Both banks and credit unions can make business loans, including loans guaranteed by the Small Business Administration. Credit unions are eligible to participate in the SBA 7(a) lending program under the same general terms as banks, offering government-guaranteed financing to small business borrowers.18National Credit Union Administration. Small Business Administration SBA Loans Originated by Federal Credit Unions Both offer business checking accounts, commercial lines of credit, and merchant payment processing.
One practical difference worth noting: federal law caps credit union business lending at roughly 12.25 percent of total assets, which limits how much commercial lending any single credit union can do.19Federal Register.
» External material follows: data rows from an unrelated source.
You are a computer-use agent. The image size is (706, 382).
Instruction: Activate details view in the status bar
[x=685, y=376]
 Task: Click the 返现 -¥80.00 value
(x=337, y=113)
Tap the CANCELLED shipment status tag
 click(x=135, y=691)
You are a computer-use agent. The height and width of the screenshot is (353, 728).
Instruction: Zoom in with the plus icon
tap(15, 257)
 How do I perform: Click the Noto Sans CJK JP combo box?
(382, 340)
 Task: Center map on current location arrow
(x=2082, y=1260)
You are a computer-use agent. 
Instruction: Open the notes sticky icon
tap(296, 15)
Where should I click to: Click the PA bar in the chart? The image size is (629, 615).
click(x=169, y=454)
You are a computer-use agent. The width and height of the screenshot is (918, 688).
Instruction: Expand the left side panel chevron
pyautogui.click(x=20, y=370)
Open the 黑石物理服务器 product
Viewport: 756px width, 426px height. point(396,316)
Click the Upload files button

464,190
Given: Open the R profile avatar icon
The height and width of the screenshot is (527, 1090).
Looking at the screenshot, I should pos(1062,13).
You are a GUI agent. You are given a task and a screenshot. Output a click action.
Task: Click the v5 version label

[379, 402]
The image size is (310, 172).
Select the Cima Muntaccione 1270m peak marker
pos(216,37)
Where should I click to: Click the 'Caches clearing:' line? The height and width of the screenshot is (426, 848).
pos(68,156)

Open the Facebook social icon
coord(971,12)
Member Business Loans; Commercial Lending Banks face no equivalent ceiling, which is why banks hold the vast majority of outstanding business loans nationally. For a small business owner seeking a modest SBA-backed loan, though, the application process and terms look much the same at either institution.
Both banks and credit unions are subject to regular on-site examinations by federal regulators. The FDIC examines insured banks using a risk-focused approach that covers safety and soundness, consumer protection, and compliance with laws like the Community Reinvestment Act. The NCUA conducts parallel examinations of federally insured credit unions. Federal law generally requires full-scope examinations at least once every 12 months for most institutions, with slightly longer cycles available for smaller, well-capitalized ones.20FDIC.gov. Banker Resource Center Examination Processes and Procedures
Examiners at both types of institutions evaluate the same core areas: management competence, asset quality, earnings, liquidity, and sensitivity to market risk. They also verify compliance with Bank Secrecy Act obligations, fair lending laws, and disclosure requirements. If examiners find problems, both banks and credit unions face enforcement actions ranging from corrective orders to civil penalties. The oversight framework is designed so that consumers receive roughly the same level of institutional accountability regardless of where they keep their money.